Under-recovery sharing formula is a boost for the PSU upstream companies
In August 2015, the GoI announced that it would share under-recovery upto Rs. 12 /litre on SKO (PDS) while the balance under-recovery on kerosene will be borne by the PSU upstream companies. With regards to LPG (domestic), the GoI approved a fixed subsidy capped upto Rs. 18/kg under the Direct Benefit Transfer for Domestic LPG (DBTL), which translates to Rs. 255.6 per cylinder. Following this announcement, the under-recovery burden on the PSU upstream companies is expected to significantly decrease in FY16 which would help them in the current scenario of low crude oil prices. ICRA estimates that the upstream discount going forward – in the near to medium term – would be low ranging from nil to US$ ~5 /bbl for gross crude oil realisations of US$ 35 /bbl to US$ 60/bbl. Although PSU upstream companies may benefit with lower under-recovery sharing burden as per the revised subsidy sharing formula, their profits may still decline if crude oil prices sustain at current low levels.

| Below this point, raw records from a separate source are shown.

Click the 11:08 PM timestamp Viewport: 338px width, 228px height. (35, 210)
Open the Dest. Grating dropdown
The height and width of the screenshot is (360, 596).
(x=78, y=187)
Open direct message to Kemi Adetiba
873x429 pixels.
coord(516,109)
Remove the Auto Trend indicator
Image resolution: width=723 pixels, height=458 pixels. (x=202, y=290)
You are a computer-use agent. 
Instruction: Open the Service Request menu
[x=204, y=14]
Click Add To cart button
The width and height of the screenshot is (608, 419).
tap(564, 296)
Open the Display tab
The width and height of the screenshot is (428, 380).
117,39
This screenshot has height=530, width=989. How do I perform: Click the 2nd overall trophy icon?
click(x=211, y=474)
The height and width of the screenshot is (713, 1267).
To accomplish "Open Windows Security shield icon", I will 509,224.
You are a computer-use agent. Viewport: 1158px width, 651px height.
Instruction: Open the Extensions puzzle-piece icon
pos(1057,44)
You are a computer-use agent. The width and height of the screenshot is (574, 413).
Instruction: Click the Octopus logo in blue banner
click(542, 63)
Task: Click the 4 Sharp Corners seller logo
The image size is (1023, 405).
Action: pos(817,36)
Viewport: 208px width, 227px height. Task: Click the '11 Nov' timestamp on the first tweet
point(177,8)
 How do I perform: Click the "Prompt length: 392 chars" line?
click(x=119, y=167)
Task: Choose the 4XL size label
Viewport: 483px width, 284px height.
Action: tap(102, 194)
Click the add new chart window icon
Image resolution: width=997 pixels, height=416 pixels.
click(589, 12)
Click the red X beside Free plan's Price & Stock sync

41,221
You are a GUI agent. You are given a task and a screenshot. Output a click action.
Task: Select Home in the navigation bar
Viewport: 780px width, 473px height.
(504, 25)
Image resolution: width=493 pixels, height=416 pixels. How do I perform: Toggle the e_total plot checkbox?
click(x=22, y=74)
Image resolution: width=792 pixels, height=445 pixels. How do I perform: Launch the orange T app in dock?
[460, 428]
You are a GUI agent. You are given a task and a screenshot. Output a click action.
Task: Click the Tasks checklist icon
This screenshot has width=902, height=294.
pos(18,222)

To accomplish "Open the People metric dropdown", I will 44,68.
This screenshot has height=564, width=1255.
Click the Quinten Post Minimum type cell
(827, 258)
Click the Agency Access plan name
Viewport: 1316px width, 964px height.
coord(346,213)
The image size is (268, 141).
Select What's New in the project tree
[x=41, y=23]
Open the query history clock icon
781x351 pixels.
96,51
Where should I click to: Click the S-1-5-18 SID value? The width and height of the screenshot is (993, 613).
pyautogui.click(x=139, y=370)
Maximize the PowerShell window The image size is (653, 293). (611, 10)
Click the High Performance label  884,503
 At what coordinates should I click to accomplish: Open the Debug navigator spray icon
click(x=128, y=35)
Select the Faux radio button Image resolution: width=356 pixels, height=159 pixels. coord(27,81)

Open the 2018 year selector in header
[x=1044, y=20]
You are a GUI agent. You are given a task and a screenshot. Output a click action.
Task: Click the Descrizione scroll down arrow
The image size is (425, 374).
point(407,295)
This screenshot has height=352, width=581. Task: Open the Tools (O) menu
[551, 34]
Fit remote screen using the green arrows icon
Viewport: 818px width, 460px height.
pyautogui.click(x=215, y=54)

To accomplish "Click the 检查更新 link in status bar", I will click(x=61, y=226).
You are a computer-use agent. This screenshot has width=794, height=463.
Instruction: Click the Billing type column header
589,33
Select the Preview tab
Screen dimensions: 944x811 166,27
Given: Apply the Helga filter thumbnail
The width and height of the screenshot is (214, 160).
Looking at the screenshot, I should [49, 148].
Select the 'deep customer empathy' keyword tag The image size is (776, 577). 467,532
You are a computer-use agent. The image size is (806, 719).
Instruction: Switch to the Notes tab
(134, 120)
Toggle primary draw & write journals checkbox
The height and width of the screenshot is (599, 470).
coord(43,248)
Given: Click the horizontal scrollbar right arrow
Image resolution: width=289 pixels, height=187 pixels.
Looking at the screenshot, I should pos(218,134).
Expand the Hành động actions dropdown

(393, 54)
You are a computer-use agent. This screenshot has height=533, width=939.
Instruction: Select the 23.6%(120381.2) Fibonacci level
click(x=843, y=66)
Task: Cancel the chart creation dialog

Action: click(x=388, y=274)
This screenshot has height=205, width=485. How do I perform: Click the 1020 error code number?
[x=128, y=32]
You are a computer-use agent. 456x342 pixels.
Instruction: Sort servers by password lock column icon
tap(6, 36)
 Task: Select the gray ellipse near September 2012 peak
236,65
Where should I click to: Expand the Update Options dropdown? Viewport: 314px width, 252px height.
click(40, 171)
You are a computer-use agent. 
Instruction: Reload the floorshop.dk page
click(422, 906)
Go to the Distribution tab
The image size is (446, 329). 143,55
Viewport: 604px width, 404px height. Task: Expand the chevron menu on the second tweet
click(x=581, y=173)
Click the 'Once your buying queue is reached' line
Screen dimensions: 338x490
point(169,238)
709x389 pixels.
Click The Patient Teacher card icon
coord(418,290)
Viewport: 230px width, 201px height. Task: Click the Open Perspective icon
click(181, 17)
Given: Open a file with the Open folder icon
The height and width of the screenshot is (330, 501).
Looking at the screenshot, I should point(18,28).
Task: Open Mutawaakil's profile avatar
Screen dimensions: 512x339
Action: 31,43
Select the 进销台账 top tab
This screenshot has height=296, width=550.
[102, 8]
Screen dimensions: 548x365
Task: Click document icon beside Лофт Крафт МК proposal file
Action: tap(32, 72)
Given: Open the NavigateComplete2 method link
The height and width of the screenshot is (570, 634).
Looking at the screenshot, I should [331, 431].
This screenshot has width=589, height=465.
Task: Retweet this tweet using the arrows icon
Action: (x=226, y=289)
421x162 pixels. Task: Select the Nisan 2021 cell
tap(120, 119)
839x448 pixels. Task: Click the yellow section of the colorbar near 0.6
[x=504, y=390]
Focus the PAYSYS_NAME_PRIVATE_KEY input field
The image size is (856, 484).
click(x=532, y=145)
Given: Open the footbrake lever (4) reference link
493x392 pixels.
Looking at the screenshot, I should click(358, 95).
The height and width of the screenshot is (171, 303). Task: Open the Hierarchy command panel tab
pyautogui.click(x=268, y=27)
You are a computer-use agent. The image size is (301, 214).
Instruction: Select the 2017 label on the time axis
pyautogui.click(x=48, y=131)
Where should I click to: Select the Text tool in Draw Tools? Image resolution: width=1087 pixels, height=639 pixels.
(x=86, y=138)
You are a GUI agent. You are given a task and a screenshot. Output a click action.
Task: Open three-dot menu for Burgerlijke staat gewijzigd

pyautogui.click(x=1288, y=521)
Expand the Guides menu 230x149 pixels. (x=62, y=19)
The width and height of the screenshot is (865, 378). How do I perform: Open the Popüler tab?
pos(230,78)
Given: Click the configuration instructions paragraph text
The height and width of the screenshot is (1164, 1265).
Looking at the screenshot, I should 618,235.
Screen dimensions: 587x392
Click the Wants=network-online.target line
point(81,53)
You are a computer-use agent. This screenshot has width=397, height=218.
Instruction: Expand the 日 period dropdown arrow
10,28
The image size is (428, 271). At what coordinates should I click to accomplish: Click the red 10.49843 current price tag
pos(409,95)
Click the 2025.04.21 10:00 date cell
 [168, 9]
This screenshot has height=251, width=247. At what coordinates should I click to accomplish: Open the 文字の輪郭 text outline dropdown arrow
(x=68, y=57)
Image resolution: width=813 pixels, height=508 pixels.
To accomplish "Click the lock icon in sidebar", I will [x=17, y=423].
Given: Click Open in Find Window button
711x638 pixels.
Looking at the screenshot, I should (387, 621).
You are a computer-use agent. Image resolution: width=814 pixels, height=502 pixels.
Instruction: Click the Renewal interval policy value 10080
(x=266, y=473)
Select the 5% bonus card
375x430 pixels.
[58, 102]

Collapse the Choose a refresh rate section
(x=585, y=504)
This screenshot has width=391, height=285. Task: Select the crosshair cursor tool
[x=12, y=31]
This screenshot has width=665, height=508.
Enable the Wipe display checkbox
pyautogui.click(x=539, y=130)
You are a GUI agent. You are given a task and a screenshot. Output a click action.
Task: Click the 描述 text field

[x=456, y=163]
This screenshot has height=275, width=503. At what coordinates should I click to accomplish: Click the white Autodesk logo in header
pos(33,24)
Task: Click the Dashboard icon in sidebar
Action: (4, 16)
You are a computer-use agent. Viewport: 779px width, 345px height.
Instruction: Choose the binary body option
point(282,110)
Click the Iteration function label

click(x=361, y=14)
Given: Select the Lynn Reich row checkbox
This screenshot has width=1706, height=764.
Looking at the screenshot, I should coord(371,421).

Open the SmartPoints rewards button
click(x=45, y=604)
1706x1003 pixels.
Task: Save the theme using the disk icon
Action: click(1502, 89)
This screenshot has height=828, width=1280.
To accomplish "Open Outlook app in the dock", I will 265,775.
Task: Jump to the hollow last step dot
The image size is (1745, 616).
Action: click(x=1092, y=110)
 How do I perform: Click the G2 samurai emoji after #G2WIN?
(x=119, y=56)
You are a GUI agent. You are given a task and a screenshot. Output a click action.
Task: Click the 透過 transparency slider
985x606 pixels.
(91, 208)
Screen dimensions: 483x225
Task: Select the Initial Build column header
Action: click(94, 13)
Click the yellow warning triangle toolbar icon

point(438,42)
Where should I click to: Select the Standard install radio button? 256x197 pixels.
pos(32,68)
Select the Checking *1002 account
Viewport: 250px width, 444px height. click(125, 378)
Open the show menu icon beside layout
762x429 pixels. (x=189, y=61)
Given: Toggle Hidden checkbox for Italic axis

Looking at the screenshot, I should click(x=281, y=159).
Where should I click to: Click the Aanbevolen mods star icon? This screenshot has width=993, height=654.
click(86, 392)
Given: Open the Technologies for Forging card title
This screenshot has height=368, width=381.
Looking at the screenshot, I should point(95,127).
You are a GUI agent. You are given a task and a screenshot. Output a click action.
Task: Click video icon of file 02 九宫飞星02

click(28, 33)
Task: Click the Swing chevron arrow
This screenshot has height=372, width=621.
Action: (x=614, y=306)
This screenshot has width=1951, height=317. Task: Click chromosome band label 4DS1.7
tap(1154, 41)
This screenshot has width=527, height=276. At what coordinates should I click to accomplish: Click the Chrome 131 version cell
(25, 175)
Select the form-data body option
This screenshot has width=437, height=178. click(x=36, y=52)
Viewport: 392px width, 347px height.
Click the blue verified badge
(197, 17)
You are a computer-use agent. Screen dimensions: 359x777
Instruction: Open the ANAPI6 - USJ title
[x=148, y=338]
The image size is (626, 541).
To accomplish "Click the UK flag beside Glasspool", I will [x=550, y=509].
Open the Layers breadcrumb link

Soft crude oil and natural gas prices to adversely affect profits of upstream companies
Crude oil prices have declined to US$ ~35-40 /bbl over the last few weeks after being lower than US$ 55-60 /bbl since the beginning of CY2015. Prices are expected to remain at low levels in the near term because of high supplies, modest global demand and the decision of OPEC to defend market share. Therefore, the profits of upstream companies are expected to be under significant pressure in the near to medium term. Besides, fall in domestic gas prices in April 2015 and subsequently again in October 2015 would lead to deterioration in the profitability of the upstream players during FY16.
Marginal upside to crude oil production expected
Over the medium term upside to crude oil production is expected to be driven by ONGC commercializing its marginal fields in addition to EOR/IOR initiatives of ONGC and OIL even as production from Cairn India’s Rajasthan field is expected to remain flat in FY16. Notwithstanding the anticipated increase in production, dependence on import of crude oil is expected to remain high given the large demand– supply gap and the growth in domestic consumption of petroleum products.